> Directions
Output all records precisely as written.

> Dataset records
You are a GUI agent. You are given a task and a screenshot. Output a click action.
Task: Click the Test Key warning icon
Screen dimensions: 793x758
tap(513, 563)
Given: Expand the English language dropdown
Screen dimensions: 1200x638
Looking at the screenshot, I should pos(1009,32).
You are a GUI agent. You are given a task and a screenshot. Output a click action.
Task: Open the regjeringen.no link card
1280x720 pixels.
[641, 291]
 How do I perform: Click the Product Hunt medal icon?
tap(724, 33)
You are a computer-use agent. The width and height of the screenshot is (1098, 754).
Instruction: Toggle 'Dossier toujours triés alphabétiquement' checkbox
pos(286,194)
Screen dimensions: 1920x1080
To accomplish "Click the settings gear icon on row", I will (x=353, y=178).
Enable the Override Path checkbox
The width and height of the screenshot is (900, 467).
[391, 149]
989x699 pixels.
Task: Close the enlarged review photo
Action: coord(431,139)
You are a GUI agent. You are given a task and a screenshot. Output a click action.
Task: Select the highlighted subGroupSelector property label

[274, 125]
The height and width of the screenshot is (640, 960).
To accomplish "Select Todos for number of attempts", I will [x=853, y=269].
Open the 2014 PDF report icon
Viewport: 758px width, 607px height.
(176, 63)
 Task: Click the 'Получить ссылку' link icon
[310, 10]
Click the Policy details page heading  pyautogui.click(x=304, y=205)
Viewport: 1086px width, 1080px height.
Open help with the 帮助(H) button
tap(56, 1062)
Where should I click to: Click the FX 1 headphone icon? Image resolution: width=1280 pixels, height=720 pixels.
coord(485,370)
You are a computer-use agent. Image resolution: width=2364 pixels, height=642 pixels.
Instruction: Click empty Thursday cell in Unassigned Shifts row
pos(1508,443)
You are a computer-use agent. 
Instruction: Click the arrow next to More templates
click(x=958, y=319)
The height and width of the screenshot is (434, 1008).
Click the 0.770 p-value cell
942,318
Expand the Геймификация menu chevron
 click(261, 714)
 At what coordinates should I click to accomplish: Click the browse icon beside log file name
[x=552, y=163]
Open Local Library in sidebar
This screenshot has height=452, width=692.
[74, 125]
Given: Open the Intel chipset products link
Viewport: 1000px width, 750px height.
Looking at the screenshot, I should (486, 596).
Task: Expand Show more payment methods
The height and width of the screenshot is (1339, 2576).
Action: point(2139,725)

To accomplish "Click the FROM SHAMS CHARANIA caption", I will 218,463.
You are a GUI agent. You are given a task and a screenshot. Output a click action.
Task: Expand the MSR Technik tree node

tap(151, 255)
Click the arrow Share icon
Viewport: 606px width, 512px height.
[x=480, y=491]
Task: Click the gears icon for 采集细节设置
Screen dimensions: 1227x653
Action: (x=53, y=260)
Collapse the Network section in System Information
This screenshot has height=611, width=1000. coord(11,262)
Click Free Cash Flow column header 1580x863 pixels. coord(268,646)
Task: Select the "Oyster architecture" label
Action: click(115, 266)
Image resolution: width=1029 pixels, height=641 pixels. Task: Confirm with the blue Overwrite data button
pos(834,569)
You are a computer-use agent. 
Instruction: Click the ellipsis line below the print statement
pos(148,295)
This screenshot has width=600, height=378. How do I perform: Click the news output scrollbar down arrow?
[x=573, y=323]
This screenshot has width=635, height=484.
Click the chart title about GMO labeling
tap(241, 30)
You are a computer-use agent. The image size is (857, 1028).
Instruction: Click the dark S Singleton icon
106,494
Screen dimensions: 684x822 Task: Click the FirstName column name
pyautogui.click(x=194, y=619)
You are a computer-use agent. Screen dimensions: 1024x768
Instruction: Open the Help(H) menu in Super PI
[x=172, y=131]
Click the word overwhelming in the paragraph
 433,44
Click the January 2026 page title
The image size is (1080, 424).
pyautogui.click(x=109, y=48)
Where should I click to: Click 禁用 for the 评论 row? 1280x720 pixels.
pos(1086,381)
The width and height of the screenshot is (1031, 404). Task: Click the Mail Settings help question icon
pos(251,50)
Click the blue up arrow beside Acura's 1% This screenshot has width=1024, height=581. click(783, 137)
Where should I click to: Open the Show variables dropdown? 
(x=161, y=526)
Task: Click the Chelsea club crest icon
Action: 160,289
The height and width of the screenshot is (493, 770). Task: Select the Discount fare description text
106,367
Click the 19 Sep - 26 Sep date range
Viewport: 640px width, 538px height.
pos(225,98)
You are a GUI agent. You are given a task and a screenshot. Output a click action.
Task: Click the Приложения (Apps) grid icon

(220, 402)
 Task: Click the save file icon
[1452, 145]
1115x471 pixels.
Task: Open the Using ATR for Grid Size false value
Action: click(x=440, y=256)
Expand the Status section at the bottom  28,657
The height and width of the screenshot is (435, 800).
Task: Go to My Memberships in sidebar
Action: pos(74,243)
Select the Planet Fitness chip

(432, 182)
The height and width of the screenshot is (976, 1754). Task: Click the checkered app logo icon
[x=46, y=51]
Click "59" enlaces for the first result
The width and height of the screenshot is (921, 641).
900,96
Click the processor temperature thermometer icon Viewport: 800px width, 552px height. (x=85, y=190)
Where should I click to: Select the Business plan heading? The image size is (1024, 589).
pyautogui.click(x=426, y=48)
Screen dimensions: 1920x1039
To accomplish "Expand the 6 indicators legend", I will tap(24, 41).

> Result for this task
You are a GUI agent. You are given a task and a screenshot. Output a click action.
Task: Click the Test Key warning icon
Screen dimensions: 793x758
tap(513, 563)
Given: Expand the English language dropdown
Screen dimensions: 1200x638
Looking at the screenshot, I should pos(1009,32).
You are a GUI agent. You are given a task and a screenshot. Output a click action.
Task: Open the regjeringen.no link card
1280x720 pixels.
[641, 291]
 How do I perform: Click the Product Hunt medal icon?
tap(724, 33)
You are a computer-use agent. The width and height of the screenshot is (1098, 754).
Instruction: Toggle 'Dossier toujours triés alphabétiquement' checkbox
pos(286,194)
Screen dimensions: 1920x1080
To accomplish "Click the settings gear icon on row", I will (x=353, y=178).
Enable the Override Path checkbox
The width and height of the screenshot is (900, 467).
[391, 149]
989x699 pixels.
Task: Close the enlarged review photo
Action: coord(431,139)
You are a GUI agent. You are given a task and a screenshot. Output a click action.
Task: Select the highlighted subGroupSelector property label

[274, 125]
The height and width of the screenshot is (640, 960).
To accomplish "Select Todos for number of attempts", I will [x=853, y=269].
Open the 2014 PDF report icon
Viewport: 758px width, 607px height.
(176, 63)
 Task: Click the 'Получить ссылку' link icon
[310, 10]
Click the Policy details page heading  pyautogui.click(x=304, y=205)
Viewport: 1086px width, 1080px height.
Open help with the 帮助(H) button
tap(56, 1062)
Where should I click to: Click the FX 1 headphone icon? Image resolution: width=1280 pixels, height=720 pixels.
coord(485,370)
You are a computer-use agent. Image resolution: width=2364 pixels, height=642 pixels.
Instruction: Click empty Thursday cell in Unassigned Shifts row
pos(1508,443)
You are a computer-use agent. 
Instruction: Click the arrow next to More templates
click(x=958, y=319)
The height and width of the screenshot is (434, 1008).
Click the 0.770 p-value cell
942,318
Expand the Геймификация menu chevron
 click(261, 714)
 At what coordinates should I click to accomplish: Click the browse icon beside log file name
[x=552, y=163]
Open Local Library in sidebar
This screenshot has height=452, width=692.
[74, 125]
Given: Open the Intel chipset products link
Viewport: 1000px width, 750px height.
Looking at the screenshot, I should (486, 596).
Task: Expand Show more payment methods
The height and width of the screenshot is (1339, 2576).
Action: point(2139,725)

To accomplish "Click the FROM SHAMS CHARANIA caption", I will 218,463.
You are a GUI agent. You are given a task and a screenshot. Output a click action.
Task: Expand the MSR Technik tree node

tap(151, 255)
Click the arrow Share icon
Viewport: 606px width, 512px height.
[x=480, y=491]
Task: Click the gears icon for 采集细节设置
Screen dimensions: 1227x653
Action: (x=53, y=260)
Collapse the Network section in System Information
This screenshot has height=611, width=1000. coord(11,262)
Click Free Cash Flow column header 1580x863 pixels. coord(268,646)
Task: Select the "Oyster architecture" label
Action: click(115, 266)
Image resolution: width=1029 pixels, height=641 pixels. Task: Confirm with the blue Overwrite data button
pos(834,569)
You are a computer-use agent. 
Instruction: Click the ellipsis line below the print statement
pos(148,295)
This screenshot has width=600, height=378. How do I perform: Click the news output scrollbar down arrow?
[x=573, y=323]
This screenshot has width=635, height=484.
Click the chart title about GMO labeling
tap(241, 30)
You are a computer-use agent. The image size is (857, 1028).
Instruction: Click the dark S Singleton icon
106,494
Screen dimensions: 684x822 Task: Click the FirstName column name
pyautogui.click(x=194, y=619)
You are a computer-use agent. Screen dimensions: 1024x768
Instruction: Open the Help(H) menu in Super PI
[x=172, y=131]
Click the word overwhelming in the paragraph
 433,44
Click the January 2026 page title
The image size is (1080, 424).
pyautogui.click(x=109, y=48)
Where should I click to: Click 禁用 for the 评论 row? 1280x720 pixels.
pos(1086,381)
The width and height of the screenshot is (1031, 404). Task: Click the Mail Settings help question icon
pos(251,50)
Click the blue up arrow beside Acura's 1% This screenshot has width=1024, height=581. click(783, 137)
Where should I click to: Open the Show variables dropdown? 
(x=161, y=526)
Task: Click the Chelsea club crest icon
Action: 160,289
The height and width of the screenshot is (493, 770). Task: Select the Discount fare description text
106,367
Click the 19 Sep - 26 Sep date range
Viewport: 640px width, 538px height.
pos(225,98)
You are a GUI agent. You are given a task and a screenshot. Output a click action.
Task: Click the Приложения (Apps) grid icon

(220, 402)
 Task: Click the save file icon
[1452, 145]
1115x471 pixels.
Task: Open the Using ATR for Grid Size false value
Action: click(x=440, y=256)
Expand the Status section at the bottom  28,657
The height and width of the screenshot is (435, 800).
Task: Go to My Memberships in sidebar
Action: pos(74,243)
Select the Planet Fitness chip

(432, 182)
The height and width of the screenshot is (976, 1754). Task: Click the checkered app logo icon
[x=46, y=51]
Click "59" enlaces for the first result
The width and height of the screenshot is (921, 641).
900,96
Click the processor temperature thermometer icon Viewport: 800px width, 552px height. (x=85, y=190)
Where should I click to: Select the Business plan heading? The image size is (1024, 589).
pyautogui.click(x=426, y=48)
Screen dimensions: 1920x1039
To accomplish "Expand the 6 indicators legend", I will tap(24, 41).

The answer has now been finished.